Delaware Rules its Courts Have Authority to Impose Specific Condition on Books and Records Inspection
In United Technologies Corp. v. Treppel, the Delaware Supreme Court held that a Delaware court has the authority to impose a specific condition on a books and records inspection under the Delaware General Corporation Law (DGCL). The condition in question in that case was one that would have said that “any claim, dispute, controversy or causes of action . . . arising out of, relating to, involving or in connection with” the inspection be brought in a Delaware court.
Why Should California Care About this Delaware Decision?
Businesses in California may question why this Delaware decision matters? The answer is that under California law stockholders may have inspection rights even if the corporation is incorporated in a different state. According to section 1601(a) of the California Corporations Code, stockholders have the right to inspect a foreign corporation’s books, records, and minutes if those records are kept in California or the corporation’s principal executive offices are in California. The California law goes even further. It says that the rights provided for in the law to inspect and copy these records may not be limited by the articles or bylaws.
An Apparent Conflict
This seems to create a conflict with what the Delaware high court just held. Delaware held that stockholders’ rights to an inspection can be limited under its laws. Meanwhile, if that Delaware corporation were to keep those books or records in the state of California, it seems that California gives stockholders an unlimited right to examine the books.

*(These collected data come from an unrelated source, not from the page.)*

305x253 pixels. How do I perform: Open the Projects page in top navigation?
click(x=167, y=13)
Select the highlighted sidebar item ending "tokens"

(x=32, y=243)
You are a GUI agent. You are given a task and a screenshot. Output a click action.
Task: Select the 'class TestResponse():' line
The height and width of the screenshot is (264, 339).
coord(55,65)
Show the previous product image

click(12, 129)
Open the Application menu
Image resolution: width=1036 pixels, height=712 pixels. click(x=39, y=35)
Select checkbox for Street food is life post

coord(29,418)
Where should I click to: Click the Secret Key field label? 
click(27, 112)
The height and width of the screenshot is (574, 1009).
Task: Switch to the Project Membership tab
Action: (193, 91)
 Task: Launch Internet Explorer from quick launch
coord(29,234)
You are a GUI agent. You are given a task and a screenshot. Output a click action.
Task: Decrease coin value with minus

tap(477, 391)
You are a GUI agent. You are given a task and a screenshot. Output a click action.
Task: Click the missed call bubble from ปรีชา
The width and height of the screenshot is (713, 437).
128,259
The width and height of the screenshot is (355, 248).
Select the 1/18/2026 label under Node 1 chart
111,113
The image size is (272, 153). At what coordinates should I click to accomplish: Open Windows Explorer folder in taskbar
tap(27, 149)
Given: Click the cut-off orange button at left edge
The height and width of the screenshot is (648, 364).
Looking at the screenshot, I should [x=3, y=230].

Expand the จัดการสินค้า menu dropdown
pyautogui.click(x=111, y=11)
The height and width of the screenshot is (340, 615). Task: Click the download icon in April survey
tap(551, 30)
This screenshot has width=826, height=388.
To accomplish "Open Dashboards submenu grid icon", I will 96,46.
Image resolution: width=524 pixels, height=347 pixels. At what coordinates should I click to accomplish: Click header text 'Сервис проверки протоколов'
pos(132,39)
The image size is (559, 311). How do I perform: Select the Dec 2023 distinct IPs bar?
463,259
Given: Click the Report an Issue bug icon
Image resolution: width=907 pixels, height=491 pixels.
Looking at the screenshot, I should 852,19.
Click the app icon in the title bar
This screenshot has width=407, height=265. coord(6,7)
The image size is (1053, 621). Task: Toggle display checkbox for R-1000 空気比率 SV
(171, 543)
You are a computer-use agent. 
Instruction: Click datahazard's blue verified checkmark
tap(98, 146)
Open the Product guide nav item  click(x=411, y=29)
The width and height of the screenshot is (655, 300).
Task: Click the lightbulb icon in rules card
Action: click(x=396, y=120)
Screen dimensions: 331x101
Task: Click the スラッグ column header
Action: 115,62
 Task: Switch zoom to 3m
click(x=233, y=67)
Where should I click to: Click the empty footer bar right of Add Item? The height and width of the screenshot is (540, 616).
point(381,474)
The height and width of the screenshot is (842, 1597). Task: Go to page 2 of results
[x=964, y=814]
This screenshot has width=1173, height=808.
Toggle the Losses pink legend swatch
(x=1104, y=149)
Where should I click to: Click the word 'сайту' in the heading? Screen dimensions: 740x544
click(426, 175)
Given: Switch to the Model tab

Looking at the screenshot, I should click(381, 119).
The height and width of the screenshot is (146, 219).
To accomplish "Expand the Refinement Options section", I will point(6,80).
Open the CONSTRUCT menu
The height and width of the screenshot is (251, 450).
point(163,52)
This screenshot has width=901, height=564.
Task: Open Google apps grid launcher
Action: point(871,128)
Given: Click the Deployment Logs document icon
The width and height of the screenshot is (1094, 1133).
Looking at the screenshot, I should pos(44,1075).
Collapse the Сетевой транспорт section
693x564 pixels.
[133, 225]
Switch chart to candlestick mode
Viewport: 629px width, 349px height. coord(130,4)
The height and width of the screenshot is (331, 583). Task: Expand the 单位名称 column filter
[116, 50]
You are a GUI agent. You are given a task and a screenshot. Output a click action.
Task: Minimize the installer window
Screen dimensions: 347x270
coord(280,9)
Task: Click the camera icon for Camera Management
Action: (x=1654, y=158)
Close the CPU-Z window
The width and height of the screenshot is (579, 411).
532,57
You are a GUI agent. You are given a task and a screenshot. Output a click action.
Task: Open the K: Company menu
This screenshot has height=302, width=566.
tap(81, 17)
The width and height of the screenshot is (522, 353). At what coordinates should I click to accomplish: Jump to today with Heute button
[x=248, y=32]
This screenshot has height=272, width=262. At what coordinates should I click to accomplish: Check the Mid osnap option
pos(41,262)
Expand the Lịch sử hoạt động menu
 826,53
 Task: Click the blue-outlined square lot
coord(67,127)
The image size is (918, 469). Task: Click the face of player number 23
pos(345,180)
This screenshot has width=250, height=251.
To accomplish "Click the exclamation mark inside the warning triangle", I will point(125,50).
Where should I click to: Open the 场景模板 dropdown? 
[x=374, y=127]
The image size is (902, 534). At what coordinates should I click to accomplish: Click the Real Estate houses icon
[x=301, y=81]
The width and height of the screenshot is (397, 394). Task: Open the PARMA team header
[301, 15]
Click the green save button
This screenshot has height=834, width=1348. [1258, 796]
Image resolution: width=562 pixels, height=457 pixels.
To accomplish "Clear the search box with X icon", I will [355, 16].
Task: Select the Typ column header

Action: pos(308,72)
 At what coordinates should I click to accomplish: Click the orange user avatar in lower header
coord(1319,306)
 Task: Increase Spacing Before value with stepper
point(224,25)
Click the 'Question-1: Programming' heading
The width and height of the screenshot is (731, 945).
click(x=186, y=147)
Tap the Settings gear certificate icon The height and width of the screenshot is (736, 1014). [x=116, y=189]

A Potential Attack on the California Law
Interpreting California’s law to grant stockholders more rights than the state of incorporation’s law may violate the “internal affairs doctrine.” This doctrine provides that the internal affairs of a corporation will be governed by the law of the state in which the corporation is incorporated. That would mean that in the case of a Delaware corporation doing business in California, Delaware law should govern the corporation’s internal affairs. California embraced this doctrine in relation to the inspection statute in Valta v. Penta Investment Corp., when the Court of Appeals held that this particular California law “is a right incidental to the ownership of stock, affects the relationship between corporation and shareholder, and is thus subject to regulation by statute where the corporation does business.”